Another design incorporates automatic drain valves, which are typically small components installed at the low points of the system. These specialized valves are engineered to open and release water automatically when the pressure drops below approximately 10 PSI. For this type of system, you would simply shut off the water supply and then briefly open a test cock or valve elsewhere to relieve the remaining pressure, which triggers the automatic drains. While these drainage techniques remove a significant amount of water, they often leave residual pooling in low spots or along pipe contours, which is why the blowout method is often the preferred choice for areas experiencing hard or prolonged freezes.
The Compressed Air Blowout Procedure
The first step in the blowout procedure is to completely shut off the water supply to the irrigation system, which is usually done at the main isolation valve located before the backflow prevention device. Once the water is fully isolated, the air compressor can be safely attached to the designated port, ensuring a secure and leak-free connection. Before introducing air, all ball valves on the backflow device should be set to the half-open position, which helps prevent internal pressure equalization problems.
Begin the process by opening the valve for the zone that is either at the highest elevation or the one closest to the compressor connection. It is important to only open one zone at a time to maximize the air pressure directed through that specific section of piping. Introduce the air in short, controlled bursts, allowing the pressure to build and push the water out of the sprinkler heads. Running the compressor continuously can generate heat within the plastic components due to air friction, potentially causing internal warping or seal damage.
Continue cycling the air in short intervals until only a fine mist is visible coming from the sprinkler heads in that zone. The appearance of a persistent, fine vapor indicates that the majority of the bulk water has been successfully purged from that lateral line. After the first zone is clear, immediately close its valve before opening the valve for the next zone in the sequence. Proceed methodically through every zone in the system, repeating the short-burst technique until all lateral lines are completely clear of standing water.
Securing Components for the Off-Season
Once the main lines and all lateral zone pipes have been cleared using the compressed air method, attention must turn to the backflow prevention device. Even with the main lines clear, water often remains trapped within the backflow assembly itself, making it highly susceptible to freeze damage. The proper technique involves draining the device by carefully manipulating the test cocks and ball valves to release the trapped water.
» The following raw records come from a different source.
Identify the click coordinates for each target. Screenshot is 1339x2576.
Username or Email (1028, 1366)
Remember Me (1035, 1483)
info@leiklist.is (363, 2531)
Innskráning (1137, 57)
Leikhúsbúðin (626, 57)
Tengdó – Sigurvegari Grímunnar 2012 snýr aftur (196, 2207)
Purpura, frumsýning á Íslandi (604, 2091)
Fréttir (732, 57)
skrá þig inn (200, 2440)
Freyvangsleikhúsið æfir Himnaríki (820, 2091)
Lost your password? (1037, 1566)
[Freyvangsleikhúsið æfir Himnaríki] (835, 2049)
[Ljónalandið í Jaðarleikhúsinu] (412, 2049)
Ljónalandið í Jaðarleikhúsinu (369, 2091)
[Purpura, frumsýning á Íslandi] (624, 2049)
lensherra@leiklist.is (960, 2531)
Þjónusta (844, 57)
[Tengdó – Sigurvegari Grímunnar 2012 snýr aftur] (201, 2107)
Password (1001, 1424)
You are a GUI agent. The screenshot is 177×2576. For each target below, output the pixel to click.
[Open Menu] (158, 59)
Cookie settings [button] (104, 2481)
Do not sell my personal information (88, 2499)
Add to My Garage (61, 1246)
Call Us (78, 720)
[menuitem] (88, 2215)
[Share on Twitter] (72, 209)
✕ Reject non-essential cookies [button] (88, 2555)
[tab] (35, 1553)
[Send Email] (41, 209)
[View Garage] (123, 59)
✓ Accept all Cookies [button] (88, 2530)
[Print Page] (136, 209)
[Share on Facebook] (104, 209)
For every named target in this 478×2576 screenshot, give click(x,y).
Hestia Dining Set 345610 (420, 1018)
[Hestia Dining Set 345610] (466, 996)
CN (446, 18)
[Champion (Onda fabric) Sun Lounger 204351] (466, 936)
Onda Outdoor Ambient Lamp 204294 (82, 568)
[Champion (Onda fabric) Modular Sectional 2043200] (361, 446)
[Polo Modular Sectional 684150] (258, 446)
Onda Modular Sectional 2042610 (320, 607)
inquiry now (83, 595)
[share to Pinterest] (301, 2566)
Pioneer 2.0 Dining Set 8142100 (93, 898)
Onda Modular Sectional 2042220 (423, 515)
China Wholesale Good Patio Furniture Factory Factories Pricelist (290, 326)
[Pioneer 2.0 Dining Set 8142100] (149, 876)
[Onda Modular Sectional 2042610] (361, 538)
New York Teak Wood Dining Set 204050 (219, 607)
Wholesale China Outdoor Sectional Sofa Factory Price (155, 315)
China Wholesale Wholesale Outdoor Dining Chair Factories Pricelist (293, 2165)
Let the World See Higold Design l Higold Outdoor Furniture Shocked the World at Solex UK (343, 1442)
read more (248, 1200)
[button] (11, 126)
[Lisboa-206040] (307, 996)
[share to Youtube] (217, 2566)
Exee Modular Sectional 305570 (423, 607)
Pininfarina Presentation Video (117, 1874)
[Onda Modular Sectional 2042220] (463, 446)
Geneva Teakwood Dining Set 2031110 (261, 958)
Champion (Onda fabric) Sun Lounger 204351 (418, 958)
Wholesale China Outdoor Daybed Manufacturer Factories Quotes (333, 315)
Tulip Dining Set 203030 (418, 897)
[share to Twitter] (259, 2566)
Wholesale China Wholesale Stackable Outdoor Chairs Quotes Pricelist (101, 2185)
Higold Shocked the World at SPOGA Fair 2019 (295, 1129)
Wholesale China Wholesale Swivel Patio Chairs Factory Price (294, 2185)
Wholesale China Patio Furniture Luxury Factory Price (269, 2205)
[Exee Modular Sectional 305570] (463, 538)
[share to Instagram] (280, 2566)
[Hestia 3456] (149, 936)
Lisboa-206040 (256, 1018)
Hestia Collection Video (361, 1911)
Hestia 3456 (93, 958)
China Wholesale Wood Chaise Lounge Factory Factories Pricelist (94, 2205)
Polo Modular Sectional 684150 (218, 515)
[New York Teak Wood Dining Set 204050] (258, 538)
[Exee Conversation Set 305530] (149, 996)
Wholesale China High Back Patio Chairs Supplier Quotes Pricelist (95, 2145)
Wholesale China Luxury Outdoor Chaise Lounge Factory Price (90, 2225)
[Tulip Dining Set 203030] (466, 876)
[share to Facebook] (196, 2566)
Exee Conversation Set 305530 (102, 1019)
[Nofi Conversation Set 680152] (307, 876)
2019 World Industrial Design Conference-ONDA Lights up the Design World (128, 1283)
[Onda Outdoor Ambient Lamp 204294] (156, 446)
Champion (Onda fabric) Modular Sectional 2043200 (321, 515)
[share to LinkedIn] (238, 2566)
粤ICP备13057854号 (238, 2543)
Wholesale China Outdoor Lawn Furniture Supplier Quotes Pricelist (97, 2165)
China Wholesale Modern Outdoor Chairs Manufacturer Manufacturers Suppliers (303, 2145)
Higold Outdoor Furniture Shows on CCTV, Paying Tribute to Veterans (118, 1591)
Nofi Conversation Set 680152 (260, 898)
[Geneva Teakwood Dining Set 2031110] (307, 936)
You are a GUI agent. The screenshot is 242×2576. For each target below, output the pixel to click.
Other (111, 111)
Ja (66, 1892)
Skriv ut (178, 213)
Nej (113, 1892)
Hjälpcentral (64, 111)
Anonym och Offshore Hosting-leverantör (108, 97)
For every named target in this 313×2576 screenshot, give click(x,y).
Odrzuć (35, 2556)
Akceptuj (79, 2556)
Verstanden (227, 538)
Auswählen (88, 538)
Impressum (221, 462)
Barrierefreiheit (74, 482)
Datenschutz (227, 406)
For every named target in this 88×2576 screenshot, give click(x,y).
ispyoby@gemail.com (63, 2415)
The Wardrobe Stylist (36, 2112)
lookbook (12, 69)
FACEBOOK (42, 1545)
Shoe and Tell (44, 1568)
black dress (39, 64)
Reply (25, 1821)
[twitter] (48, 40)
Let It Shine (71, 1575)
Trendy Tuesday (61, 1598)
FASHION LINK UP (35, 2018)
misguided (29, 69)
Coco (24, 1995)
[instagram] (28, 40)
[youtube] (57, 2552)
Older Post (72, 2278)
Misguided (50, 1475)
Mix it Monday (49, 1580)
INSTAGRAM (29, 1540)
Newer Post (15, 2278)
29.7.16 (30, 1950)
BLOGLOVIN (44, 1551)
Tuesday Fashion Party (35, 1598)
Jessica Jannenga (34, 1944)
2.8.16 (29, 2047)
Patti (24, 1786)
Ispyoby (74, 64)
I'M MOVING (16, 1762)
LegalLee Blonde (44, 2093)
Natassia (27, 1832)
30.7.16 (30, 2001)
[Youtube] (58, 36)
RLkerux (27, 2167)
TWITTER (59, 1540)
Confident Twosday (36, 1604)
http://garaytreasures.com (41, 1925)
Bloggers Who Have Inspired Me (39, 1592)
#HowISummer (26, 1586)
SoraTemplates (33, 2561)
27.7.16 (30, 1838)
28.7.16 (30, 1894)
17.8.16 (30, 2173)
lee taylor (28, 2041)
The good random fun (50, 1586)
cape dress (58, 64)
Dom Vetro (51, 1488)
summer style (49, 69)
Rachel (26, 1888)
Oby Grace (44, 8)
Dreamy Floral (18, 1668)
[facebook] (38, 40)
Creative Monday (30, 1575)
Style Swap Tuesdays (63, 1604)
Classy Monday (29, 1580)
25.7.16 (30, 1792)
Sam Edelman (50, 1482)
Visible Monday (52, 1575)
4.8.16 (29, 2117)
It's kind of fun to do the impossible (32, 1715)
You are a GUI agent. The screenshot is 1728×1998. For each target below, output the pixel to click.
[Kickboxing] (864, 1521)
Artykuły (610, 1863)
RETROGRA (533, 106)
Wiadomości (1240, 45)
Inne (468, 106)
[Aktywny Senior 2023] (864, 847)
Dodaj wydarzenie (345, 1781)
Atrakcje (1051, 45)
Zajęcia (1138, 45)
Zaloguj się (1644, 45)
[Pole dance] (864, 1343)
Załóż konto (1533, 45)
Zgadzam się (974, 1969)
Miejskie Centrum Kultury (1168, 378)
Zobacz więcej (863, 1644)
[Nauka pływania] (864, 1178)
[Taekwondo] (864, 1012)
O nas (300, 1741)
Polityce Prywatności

For most common backflow models, the two primary ball valves should be left at a 45-degree angle, or half-open, to allow any moisture that enters to escape or expand without causing damage. The small test cocks on the device must be opened briefly to ensure all residual water is expelled and then left in a slightly open position. If the backflow device is located above ground and cannot be completely removed, it should be insulated with a specialized foam cover or blanket to guard against ambient temperature drops. Following the water removal, the final step involves turning the irrigation controller to the “Off” or “Rain” setting to prevent any accidental system activation during the winter months.